The cumulative effect of these interventions has been to make the “desperation” which “drives” these bombers to blow themselves up the central question for observers of the conflict in the Middle East. How, we are invited to ask, can we remove the “hopelessness” which leads to “self-sacrifice”? Powerful as this line of argument can be, it is also a profound, and dangerous, moral evasion. What these arguments evade is the reality of the bombers’ motivation.

Their acts are not expressions of despair or hopelessness, “cries for help” as the West has come to understand suicide. Nor are they the noble stands of outnumbered warriors, like the Spartans at Thermopylae, or Samson in the Temple. They are the calculated acts of men and women whose ideology celebrates death in a fashion which almost defies Western comprehension. Indeed, these acts are designed to elicit compassion in the West for the killers, a sentiment which the bombers know undermines the West’s capacity to resist barbarism.
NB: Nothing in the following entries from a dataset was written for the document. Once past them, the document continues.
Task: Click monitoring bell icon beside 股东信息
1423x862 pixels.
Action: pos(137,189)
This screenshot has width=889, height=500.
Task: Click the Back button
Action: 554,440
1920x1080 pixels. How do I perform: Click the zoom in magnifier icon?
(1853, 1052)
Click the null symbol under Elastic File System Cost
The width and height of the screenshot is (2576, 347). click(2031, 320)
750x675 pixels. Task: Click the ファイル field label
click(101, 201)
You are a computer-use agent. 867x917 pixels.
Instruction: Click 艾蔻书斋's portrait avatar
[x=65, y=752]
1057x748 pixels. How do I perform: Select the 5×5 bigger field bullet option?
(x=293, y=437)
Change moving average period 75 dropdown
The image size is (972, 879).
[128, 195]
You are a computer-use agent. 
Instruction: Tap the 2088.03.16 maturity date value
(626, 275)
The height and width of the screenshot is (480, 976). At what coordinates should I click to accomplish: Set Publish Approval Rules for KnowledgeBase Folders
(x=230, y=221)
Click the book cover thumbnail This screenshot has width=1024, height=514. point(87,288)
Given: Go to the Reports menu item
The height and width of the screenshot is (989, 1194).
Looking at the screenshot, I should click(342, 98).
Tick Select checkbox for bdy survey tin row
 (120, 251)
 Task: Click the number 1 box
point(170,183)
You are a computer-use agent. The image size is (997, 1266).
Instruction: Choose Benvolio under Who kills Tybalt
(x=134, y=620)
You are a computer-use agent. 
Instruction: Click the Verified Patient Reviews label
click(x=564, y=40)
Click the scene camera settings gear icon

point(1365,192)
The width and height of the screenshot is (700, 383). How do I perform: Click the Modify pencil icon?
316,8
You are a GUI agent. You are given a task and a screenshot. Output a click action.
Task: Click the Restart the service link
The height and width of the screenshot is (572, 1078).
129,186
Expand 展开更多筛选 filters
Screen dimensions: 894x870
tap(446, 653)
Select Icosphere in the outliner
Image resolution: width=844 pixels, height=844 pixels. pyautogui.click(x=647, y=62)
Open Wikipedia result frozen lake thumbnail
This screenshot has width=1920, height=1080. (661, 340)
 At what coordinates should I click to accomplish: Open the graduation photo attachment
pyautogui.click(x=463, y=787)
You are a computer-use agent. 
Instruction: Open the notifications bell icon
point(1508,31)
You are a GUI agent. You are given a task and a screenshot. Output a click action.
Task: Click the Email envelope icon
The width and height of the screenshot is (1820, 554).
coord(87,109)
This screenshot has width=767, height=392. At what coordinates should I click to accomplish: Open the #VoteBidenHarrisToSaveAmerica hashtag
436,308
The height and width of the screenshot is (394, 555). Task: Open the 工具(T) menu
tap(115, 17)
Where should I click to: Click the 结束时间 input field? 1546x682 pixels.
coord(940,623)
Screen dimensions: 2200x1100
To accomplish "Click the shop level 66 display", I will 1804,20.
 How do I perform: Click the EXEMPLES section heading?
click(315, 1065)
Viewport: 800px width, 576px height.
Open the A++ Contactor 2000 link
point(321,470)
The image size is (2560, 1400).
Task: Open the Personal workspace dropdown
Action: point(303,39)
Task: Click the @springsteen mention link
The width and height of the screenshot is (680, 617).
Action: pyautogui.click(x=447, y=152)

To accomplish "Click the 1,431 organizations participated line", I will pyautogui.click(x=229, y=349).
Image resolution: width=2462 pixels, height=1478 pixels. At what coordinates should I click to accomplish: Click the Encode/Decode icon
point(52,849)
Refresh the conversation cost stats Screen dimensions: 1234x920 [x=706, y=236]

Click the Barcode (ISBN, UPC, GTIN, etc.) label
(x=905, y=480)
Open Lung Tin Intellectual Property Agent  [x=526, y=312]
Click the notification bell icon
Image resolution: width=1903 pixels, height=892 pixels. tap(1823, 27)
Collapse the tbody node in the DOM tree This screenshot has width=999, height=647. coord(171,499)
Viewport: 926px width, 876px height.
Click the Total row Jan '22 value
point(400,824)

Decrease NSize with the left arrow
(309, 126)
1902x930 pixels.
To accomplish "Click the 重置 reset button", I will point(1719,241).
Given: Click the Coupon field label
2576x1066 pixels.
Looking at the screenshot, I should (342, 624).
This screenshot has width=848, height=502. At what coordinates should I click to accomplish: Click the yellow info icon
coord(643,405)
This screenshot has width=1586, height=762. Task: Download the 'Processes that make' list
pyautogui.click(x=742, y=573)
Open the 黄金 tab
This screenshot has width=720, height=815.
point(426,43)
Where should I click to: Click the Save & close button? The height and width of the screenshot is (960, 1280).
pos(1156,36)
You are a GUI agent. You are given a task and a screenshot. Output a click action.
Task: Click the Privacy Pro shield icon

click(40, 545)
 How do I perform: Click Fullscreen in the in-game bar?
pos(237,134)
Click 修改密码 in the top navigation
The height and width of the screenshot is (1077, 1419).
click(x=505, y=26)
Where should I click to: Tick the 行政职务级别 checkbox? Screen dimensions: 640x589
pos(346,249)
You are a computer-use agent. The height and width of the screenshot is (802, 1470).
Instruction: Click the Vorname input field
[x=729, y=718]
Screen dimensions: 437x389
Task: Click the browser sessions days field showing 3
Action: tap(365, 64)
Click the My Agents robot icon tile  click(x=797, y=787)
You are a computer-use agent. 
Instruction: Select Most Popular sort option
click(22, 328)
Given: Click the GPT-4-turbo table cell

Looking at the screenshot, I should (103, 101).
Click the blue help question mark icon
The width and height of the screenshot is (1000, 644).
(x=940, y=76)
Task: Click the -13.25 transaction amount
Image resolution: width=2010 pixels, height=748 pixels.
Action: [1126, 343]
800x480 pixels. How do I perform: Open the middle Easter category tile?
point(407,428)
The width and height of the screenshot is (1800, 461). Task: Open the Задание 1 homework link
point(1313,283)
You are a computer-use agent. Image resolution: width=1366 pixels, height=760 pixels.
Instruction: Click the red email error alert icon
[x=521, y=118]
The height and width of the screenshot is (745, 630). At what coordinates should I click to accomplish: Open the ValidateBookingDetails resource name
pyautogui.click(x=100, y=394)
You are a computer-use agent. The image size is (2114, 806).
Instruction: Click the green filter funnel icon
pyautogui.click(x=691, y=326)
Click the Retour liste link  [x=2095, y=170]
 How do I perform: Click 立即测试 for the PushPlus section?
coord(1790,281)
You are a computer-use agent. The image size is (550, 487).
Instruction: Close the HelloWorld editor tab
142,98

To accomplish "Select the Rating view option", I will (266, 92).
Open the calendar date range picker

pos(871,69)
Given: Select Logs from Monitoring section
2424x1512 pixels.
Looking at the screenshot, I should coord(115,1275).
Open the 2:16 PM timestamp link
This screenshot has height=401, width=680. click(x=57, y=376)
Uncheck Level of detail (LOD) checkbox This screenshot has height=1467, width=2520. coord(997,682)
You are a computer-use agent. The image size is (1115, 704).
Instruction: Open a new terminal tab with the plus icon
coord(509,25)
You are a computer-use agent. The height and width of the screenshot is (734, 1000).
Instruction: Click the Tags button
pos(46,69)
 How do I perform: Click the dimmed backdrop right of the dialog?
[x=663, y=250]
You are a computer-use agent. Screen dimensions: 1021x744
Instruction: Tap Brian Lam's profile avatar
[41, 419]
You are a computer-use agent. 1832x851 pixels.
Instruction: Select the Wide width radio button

The terrorist responsible for the bus bombing which killed 20 Israelis last Wednesday, Mohammed al-Ghoul, was explicit in his motivation. “How beautiful it is to make my bomb shrapnel kill the enemy,” he wrote immediately before he did just that, “how beautiful it is to kill and be killed.” These are not the words of one in despair, but on the verge of exultation.

Al-Ghoul was not a wretched, hopeless, outcast but a student pursuing a master’s degree in Islamic studies. His act was not a cry for help but the culminating affirmation of an ideology which holds sway in the Palestinian Authority and other centres of Islamist fundamentalism across the world. It is an ideology inculcated in children from their earliest years.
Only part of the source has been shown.